=== Given request ===
Reproduce the rows below verbatim, from the one containing "在线药房价格 (213, 618)" through the one containing "Nuestra Empresa (670, 135)", both ends included.
-- START --
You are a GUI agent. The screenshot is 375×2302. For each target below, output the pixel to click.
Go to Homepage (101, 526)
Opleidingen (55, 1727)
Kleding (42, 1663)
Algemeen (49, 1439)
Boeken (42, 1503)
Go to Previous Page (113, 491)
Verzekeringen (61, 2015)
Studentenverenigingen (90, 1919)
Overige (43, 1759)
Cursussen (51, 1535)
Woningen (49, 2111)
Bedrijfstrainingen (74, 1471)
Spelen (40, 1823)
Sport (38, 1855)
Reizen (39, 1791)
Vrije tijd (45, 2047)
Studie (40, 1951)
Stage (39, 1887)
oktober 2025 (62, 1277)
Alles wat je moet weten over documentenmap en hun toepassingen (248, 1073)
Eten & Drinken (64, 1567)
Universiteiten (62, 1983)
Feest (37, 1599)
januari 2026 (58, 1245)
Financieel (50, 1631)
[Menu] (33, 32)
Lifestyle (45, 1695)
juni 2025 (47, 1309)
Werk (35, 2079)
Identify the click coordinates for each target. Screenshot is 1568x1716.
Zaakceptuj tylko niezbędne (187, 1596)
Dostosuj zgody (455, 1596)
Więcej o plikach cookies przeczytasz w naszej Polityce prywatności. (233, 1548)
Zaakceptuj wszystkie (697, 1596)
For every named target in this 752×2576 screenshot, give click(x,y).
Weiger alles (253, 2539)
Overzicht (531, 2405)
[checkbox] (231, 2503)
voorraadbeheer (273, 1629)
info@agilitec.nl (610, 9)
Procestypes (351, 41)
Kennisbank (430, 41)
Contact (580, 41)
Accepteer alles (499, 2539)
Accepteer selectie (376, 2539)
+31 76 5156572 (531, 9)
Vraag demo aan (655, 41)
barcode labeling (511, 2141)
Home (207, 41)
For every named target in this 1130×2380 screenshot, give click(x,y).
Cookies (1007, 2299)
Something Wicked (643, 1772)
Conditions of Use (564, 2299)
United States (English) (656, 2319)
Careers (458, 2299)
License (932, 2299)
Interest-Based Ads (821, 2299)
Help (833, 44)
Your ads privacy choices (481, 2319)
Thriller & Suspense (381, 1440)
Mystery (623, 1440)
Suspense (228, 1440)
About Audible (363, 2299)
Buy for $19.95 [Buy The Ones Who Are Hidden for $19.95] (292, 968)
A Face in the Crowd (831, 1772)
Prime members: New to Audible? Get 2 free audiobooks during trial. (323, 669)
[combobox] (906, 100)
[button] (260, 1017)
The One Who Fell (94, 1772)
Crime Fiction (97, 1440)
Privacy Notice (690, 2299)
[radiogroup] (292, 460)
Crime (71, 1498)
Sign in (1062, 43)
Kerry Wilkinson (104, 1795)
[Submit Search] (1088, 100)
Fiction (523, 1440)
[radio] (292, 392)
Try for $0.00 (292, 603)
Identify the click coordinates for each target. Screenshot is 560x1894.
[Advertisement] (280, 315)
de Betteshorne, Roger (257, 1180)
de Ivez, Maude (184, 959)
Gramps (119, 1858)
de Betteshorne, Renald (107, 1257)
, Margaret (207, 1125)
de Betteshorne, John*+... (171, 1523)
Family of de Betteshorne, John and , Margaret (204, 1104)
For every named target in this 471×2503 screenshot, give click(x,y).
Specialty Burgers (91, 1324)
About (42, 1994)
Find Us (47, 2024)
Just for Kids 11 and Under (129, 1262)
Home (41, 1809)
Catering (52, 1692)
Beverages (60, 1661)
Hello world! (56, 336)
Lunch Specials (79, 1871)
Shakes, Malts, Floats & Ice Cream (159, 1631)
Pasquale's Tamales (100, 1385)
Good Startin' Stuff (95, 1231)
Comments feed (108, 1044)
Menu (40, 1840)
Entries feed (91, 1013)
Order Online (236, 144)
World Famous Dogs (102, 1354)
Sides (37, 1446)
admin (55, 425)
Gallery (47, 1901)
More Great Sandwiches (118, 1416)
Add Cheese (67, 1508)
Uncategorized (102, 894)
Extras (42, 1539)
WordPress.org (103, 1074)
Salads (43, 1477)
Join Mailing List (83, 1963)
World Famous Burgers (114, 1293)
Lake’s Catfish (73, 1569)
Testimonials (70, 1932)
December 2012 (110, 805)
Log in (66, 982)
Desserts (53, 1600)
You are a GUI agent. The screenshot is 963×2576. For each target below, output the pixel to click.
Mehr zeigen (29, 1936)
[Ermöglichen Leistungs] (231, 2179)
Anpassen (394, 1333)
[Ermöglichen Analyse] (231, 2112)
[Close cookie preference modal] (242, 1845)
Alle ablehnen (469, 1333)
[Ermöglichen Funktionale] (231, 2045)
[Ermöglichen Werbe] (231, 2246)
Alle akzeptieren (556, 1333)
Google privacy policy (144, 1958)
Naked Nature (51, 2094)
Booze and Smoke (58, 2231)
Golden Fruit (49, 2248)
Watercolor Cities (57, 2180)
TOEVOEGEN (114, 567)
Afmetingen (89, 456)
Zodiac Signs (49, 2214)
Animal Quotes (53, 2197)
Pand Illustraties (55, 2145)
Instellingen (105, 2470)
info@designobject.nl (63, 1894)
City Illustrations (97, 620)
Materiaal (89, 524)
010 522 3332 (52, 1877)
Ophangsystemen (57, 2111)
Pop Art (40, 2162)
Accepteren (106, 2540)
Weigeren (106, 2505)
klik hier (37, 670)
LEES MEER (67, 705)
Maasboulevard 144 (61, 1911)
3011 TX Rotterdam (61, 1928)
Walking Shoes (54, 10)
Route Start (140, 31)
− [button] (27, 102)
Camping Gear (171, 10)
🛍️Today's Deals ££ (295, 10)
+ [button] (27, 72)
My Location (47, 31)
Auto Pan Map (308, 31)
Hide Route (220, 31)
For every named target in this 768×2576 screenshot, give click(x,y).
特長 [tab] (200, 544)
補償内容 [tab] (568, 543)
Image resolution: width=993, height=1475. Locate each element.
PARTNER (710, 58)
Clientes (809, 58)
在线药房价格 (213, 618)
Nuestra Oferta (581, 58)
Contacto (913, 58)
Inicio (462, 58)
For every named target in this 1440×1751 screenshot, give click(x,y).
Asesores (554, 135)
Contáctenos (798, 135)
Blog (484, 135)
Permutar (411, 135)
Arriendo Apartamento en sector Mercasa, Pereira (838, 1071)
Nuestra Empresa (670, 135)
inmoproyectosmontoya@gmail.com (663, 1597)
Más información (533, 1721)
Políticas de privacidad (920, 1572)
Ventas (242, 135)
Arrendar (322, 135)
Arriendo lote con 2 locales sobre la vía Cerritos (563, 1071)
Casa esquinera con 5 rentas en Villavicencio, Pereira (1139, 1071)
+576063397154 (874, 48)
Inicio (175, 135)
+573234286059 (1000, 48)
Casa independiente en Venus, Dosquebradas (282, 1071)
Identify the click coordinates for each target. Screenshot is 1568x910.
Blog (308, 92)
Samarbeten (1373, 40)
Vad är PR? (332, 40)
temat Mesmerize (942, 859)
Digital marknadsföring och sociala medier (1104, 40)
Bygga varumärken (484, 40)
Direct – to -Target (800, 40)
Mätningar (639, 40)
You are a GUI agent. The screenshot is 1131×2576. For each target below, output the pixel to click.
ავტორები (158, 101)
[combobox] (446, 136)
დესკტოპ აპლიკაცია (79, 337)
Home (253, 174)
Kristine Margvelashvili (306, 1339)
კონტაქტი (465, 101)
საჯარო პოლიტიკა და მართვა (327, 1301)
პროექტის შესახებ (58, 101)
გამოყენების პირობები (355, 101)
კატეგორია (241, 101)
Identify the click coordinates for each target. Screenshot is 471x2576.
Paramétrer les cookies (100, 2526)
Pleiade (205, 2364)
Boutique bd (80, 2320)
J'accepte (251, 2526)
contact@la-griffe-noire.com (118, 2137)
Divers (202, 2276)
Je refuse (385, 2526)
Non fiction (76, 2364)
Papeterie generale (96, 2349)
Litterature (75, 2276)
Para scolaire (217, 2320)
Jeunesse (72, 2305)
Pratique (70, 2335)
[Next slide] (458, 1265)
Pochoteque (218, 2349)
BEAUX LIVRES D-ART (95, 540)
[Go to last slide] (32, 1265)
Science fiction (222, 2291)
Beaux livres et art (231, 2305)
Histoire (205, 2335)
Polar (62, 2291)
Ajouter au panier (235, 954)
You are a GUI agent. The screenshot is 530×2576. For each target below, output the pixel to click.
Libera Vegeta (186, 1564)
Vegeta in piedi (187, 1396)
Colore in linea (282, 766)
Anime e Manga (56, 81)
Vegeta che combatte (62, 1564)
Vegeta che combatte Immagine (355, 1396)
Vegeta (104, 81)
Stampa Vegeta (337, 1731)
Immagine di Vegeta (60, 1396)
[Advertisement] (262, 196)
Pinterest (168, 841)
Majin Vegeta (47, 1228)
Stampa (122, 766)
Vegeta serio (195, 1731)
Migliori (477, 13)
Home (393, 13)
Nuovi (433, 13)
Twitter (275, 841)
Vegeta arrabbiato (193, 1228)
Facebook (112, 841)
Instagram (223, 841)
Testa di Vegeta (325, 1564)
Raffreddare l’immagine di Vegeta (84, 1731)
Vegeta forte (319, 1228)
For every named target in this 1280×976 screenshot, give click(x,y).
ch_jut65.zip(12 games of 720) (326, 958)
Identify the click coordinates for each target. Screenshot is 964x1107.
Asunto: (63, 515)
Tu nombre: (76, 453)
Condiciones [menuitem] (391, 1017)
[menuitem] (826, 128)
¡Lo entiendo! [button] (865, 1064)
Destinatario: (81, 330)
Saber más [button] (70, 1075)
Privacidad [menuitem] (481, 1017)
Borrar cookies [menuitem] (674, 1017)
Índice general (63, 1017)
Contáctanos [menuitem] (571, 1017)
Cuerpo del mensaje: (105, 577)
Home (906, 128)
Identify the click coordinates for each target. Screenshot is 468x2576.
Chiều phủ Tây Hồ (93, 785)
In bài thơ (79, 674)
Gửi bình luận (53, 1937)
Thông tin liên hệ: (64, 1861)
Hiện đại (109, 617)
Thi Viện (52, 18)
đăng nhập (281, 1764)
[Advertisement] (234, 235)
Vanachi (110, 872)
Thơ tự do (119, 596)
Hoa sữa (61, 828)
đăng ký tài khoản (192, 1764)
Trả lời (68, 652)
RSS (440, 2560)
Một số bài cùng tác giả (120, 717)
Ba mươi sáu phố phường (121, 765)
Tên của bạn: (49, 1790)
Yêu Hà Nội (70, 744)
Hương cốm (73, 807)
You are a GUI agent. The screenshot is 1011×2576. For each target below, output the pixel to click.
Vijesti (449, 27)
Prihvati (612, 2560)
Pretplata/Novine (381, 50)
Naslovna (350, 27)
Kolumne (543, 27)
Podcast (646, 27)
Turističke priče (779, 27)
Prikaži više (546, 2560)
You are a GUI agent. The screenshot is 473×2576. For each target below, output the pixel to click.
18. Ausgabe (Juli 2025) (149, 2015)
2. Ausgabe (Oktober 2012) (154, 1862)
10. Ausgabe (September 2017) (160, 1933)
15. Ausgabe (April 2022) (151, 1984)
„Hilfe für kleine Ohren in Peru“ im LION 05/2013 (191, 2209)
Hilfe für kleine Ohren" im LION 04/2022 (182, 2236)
-- END --
=== Response to the task ===
在线药房价格 (213, 618)
Nuestra Oferta (581, 58)
Contacto (913, 58)
Inicio (462, 58)
For every named target in this 1440×1751 screenshot, give click(x,y).
Asesores (554, 135)
Contáctenos (798, 135)
Blog (484, 135)
Permutar (411, 135)
Arriendo Apartamento en sector Mercasa, Pereira (838, 1071)
Nuestra Empresa (670, 135)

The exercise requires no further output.